She was the best of justices; she was the worst of justices . . . Sandra Day O'Connor is retiring from the Supreme Court, leaving behind a mixed record and a bitter battle to pick her replacement.
O'Connor was spectacular at times. Unlike a majority of the court, she clearly recognized that the Constitution creates a federal government with enumerated and thus limited powers. But too often she seemed to bend that same Constitution to fit the outcome she desired.
Sandra Day was in the majority on some excellent decisions, but sadly her best judgments were made in the minority. Two recent dissenting opinions were especially strong: Gonzales v. Raich and Kelo v. New London.

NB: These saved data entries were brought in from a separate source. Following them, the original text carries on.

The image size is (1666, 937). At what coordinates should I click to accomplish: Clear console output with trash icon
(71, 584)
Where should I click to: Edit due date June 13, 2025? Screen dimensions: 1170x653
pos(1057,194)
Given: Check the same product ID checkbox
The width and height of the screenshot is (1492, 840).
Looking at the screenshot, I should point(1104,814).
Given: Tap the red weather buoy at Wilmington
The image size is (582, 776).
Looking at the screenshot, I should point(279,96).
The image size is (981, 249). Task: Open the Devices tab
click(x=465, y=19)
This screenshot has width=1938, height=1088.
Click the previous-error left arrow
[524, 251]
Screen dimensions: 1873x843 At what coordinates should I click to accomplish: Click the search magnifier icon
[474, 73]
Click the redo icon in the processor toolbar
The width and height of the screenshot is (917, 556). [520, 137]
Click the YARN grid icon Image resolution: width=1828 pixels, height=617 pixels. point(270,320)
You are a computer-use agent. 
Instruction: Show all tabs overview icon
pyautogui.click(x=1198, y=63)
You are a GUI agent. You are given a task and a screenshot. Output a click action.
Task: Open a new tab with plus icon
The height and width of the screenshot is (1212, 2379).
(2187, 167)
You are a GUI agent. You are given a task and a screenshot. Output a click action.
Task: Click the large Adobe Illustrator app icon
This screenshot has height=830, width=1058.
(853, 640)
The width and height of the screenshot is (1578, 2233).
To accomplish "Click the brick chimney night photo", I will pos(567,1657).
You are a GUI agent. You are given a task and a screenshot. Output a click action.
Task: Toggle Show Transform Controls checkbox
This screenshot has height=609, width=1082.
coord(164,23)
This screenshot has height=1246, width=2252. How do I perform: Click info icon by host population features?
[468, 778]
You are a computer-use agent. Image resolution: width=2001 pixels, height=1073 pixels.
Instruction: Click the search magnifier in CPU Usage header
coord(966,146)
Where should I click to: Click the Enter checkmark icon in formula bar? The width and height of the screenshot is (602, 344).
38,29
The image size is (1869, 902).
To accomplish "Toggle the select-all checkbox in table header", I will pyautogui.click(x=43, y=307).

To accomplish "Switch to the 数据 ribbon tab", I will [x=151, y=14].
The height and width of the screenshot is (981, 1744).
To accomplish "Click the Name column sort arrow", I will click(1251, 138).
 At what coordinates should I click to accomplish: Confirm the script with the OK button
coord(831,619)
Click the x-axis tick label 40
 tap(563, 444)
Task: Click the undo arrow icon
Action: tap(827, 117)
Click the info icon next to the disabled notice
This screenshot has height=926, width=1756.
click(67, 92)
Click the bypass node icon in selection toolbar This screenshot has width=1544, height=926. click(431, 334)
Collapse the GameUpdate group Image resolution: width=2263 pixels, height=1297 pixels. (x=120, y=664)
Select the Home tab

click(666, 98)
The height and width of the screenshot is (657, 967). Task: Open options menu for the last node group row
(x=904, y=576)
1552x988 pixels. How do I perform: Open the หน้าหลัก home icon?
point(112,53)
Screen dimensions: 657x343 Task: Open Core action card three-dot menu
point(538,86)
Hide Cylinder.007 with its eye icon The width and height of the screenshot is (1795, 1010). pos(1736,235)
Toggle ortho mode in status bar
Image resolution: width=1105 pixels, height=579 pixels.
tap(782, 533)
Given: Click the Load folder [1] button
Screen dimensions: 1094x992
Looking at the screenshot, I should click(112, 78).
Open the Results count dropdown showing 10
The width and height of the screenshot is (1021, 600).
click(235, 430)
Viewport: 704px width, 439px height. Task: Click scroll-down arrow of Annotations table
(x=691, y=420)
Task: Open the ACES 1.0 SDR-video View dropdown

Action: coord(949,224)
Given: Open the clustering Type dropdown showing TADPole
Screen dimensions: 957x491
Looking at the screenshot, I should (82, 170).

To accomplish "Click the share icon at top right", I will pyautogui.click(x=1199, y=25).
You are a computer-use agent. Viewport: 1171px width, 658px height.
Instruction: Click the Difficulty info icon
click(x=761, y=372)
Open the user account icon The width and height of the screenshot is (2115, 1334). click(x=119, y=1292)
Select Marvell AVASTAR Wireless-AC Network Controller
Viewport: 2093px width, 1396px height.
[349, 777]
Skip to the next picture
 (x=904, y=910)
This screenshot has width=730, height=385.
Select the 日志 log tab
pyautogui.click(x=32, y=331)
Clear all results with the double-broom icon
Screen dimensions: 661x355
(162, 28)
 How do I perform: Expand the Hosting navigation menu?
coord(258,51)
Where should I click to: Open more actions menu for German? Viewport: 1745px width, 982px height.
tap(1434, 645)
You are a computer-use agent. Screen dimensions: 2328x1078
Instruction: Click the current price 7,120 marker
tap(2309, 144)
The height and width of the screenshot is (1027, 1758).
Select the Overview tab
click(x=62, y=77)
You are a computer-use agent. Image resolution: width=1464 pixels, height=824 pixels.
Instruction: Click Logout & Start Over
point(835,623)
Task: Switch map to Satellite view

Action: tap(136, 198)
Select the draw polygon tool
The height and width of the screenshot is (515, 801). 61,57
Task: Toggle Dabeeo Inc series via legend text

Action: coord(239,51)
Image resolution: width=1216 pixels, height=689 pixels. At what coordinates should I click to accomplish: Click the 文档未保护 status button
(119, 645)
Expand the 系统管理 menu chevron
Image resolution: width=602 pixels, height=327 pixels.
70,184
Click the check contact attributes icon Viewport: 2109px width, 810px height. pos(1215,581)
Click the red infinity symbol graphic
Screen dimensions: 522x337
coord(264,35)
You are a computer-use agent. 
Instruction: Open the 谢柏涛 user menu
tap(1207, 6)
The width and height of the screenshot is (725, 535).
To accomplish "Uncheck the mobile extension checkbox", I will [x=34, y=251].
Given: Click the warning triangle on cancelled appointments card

In Raich, the issue was the power of Congress to regulate marijuana that is legal under state law and does not involve interstate commerce. Though O'Connor made clear she opposed the California law, she sensibly found that without commerce, there was no Commerce Clause power to justify federal government intervention. She thus applied her constitutional principles and not her personal opinion.
In Kelo, she blistered the 5–4 big government majority that gave thumbs up to local governments seizing homes, businesses and churches — with compensation — even when only to give these properties to other private citizens likely to produce more tax revenue for the government doing the taking.
In 1995, O'Connor helped form the majority in U.S. v. Lopez, a landmark case because it was the first time in 60 years that the High Court had struck down an act of Congress under the Commerce Clause. But she joined Justice Kennedy's concurring opinion that only served to weaken the impact of the majority decision.
As Mark Moller, editor of the Cato Supreme Court Review, stated, "While Justice Sandra Day O'Connor has been a key vote in favor of reinvigorating constitutional limits on federal power, her unpredictable style of judging — favoring narrow, vague decisions over broad, clear ones — has short-changed the Rehnquist Court's promise, ensuring that on many key fronts the Constitution's most important guarantees remain under-enforced."
Oops! Where'd the Constitution Go?
Tragically, O'Connor has been in the majority on some of the court's worst recent decisions. Take just two: affirmative action and campaign finance regulation.